DATA>

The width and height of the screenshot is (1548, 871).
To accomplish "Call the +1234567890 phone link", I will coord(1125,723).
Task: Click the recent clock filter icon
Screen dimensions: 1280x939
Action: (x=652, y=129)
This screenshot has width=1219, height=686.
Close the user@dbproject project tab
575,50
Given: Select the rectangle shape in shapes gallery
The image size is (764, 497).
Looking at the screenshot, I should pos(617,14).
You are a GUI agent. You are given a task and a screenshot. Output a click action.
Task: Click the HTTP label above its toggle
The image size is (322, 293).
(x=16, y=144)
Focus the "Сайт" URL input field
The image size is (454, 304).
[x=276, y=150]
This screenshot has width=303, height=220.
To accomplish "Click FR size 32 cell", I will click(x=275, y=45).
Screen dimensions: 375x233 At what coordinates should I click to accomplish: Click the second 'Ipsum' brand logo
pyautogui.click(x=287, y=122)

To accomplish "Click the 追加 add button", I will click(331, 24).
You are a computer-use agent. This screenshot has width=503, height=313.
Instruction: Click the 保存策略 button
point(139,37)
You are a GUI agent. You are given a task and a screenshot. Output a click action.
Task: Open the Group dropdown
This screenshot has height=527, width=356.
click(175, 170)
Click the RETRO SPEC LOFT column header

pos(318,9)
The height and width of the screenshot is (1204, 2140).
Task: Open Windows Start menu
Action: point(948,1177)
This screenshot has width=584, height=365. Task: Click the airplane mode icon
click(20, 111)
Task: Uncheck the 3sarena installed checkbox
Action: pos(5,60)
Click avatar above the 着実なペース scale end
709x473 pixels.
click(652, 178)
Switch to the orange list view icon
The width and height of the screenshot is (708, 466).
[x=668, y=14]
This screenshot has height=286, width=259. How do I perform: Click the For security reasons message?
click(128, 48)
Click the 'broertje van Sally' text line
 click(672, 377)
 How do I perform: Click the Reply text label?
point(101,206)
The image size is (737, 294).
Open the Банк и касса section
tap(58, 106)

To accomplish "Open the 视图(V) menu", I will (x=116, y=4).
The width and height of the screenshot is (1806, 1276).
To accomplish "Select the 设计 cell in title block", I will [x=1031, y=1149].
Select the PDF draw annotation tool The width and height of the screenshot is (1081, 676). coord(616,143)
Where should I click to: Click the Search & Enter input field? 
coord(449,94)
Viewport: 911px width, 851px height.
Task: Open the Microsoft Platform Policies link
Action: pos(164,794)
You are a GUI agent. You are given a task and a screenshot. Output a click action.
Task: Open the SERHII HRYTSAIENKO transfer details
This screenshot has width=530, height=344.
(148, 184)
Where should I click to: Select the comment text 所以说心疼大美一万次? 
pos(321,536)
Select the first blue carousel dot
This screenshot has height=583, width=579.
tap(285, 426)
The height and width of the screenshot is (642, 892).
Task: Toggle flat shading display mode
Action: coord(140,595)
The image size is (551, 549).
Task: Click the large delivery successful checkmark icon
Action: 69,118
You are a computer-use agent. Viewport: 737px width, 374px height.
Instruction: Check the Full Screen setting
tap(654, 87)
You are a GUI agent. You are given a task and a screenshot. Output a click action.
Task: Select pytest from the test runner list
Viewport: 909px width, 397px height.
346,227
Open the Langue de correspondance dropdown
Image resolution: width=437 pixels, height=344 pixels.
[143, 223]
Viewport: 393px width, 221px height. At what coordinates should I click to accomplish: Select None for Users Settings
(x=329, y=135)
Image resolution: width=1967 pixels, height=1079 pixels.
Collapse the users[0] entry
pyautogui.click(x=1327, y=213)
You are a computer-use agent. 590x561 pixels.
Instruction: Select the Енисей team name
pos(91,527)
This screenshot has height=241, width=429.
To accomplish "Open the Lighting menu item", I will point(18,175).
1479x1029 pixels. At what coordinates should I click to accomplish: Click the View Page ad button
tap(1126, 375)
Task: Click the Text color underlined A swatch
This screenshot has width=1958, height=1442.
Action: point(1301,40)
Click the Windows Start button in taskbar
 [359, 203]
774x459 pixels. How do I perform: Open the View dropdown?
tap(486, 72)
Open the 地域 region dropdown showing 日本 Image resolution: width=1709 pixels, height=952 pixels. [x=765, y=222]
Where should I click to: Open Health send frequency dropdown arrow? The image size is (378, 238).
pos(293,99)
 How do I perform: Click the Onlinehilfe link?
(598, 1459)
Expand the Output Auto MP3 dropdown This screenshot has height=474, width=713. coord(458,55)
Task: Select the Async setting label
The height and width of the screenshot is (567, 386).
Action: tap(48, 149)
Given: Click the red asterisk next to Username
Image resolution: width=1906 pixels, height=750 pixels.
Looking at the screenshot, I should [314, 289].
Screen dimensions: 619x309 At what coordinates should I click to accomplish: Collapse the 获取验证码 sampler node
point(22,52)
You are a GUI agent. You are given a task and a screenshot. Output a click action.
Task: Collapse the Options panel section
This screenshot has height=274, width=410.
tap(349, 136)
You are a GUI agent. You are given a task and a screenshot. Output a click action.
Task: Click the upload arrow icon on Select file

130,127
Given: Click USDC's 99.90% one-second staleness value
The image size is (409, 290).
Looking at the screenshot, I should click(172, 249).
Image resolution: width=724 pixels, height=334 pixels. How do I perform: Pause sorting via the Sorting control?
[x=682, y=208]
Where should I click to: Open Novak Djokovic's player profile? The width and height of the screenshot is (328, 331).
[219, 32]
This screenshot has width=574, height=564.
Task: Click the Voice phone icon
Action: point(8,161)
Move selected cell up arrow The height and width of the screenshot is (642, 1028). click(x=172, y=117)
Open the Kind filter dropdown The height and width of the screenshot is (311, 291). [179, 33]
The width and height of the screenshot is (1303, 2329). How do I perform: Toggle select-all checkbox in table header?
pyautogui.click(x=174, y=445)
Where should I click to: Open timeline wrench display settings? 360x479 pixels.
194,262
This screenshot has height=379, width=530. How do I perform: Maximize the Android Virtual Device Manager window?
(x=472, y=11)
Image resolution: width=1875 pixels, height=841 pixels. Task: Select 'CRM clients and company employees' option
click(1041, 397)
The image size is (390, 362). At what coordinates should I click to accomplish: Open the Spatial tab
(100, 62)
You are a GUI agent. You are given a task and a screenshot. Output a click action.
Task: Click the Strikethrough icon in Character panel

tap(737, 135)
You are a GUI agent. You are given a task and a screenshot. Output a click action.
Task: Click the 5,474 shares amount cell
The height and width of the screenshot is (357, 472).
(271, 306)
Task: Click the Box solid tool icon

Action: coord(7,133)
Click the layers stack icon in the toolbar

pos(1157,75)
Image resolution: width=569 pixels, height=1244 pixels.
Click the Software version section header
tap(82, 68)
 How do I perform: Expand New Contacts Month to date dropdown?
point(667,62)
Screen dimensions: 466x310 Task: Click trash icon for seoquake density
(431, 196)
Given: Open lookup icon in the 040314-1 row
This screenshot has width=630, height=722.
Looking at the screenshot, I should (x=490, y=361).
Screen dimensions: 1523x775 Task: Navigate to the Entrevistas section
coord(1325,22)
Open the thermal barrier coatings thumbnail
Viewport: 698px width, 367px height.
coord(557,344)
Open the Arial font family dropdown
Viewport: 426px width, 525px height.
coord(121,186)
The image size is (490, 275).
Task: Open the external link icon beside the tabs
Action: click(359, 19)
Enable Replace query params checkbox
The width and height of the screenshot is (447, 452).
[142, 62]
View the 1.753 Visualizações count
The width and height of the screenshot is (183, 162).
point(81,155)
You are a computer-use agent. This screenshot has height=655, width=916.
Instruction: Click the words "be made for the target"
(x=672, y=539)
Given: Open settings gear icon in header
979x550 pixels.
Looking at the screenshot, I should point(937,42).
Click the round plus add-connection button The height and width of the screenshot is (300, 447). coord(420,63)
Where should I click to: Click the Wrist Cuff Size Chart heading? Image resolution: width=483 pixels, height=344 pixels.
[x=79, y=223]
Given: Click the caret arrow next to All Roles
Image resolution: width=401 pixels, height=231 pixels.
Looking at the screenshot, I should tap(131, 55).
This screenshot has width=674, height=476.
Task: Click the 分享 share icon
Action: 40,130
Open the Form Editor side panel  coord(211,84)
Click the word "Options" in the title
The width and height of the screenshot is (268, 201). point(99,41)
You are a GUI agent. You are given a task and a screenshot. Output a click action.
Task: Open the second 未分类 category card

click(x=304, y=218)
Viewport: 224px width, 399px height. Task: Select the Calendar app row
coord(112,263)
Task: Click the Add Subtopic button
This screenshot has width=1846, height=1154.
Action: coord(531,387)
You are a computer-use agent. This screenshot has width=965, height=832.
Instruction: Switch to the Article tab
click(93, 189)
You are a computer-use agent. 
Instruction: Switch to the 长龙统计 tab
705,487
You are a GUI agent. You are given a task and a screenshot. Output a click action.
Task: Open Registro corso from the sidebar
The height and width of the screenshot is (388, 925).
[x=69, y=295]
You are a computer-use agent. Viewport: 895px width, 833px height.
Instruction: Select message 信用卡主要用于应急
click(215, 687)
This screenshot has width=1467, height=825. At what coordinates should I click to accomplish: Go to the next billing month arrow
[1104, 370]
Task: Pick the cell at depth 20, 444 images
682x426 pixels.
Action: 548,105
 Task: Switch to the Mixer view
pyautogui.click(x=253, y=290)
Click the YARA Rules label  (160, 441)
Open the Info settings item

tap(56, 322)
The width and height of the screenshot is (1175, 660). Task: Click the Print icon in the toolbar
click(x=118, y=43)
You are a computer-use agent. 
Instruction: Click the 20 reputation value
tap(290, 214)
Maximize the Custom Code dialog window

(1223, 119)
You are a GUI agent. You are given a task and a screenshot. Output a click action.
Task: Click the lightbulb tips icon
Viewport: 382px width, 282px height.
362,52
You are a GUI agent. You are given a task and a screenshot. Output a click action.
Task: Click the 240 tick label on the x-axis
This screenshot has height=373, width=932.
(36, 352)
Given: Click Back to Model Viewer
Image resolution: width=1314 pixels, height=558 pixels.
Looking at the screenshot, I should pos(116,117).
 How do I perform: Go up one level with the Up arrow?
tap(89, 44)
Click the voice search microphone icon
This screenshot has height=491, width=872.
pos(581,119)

WHAT IS ASKED> Please set down these lines from the records exactly, starting with the first line of the records and going on through the line that contains "will [x=1031, y=1149].".

SOLUTION TO THIS PROBLEM>
The width and height of the screenshot is (1548, 871).
To accomplish "Call the +1234567890 phone link", I will coord(1125,723).
Task: Click the recent clock filter icon
Screen dimensions: 1280x939
Action: (x=652, y=129)
This screenshot has width=1219, height=686.
Close the user@dbproject project tab
575,50
Given: Select the rectangle shape in shapes gallery
The image size is (764, 497).
Looking at the screenshot, I should pos(617,14).
You are a GUI agent. You are given a task and a screenshot. Output a click action.
Task: Click the HTTP label above its toggle
The image size is (322, 293).
(x=16, y=144)
Focus the "Сайт" URL input field
The image size is (454, 304).
[x=276, y=150]
This screenshot has width=303, height=220.
To accomplish "Click FR size 32 cell", I will click(x=275, y=45).
Screen dimensions: 375x233 At what coordinates should I click to accomplish: Click the second 'Ipsum' brand logo
pyautogui.click(x=287, y=122)

To accomplish "Click the 追加 add button", I will click(331, 24).
You are a computer-use agent. This screenshot has width=503, height=313.
Instruction: Click the 保存策略 button
point(139,37)
You are a GUI agent. You are given a task and a screenshot. Output a click action.
Task: Open the Group dropdown
This screenshot has height=527, width=356.
click(175, 170)
Click the RETRO SPEC LOFT column header

pos(318,9)
The height and width of the screenshot is (1204, 2140).
Task: Open Windows Start menu
Action: point(948,1177)
This screenshot has width=584, height=365. Task: Click the airplane mode icon
click(20, 111)
Task: Uncheck the 3sarena installed checkbox
Action: pos(5,60)
Click avatar above the 着実なペース scale end
709x473 pixels.
click(652, 178)
Switch to the orange list view icon
The width and height of the screenshot is (708, 466).
[x=668, y=14]
This screenshot has height=286, width=259. How do I perform: Click the For security reasons message?
click(128, 48)
Click the 'broertje van Sally' text line
 click(672, 377)
 How do I perform: Click the Reply text label?
point(101,206)
The image size is (737, 294).
Open the Банк и касса section
tap(58, 106)

To accomplish "Open the 视图(V) menu", I will (x=116, y=4).
The width and height of the screenshot is (1806, 1276).
To accomplish "Select the 设计 cell in title block", I will [x=1031, y=1149].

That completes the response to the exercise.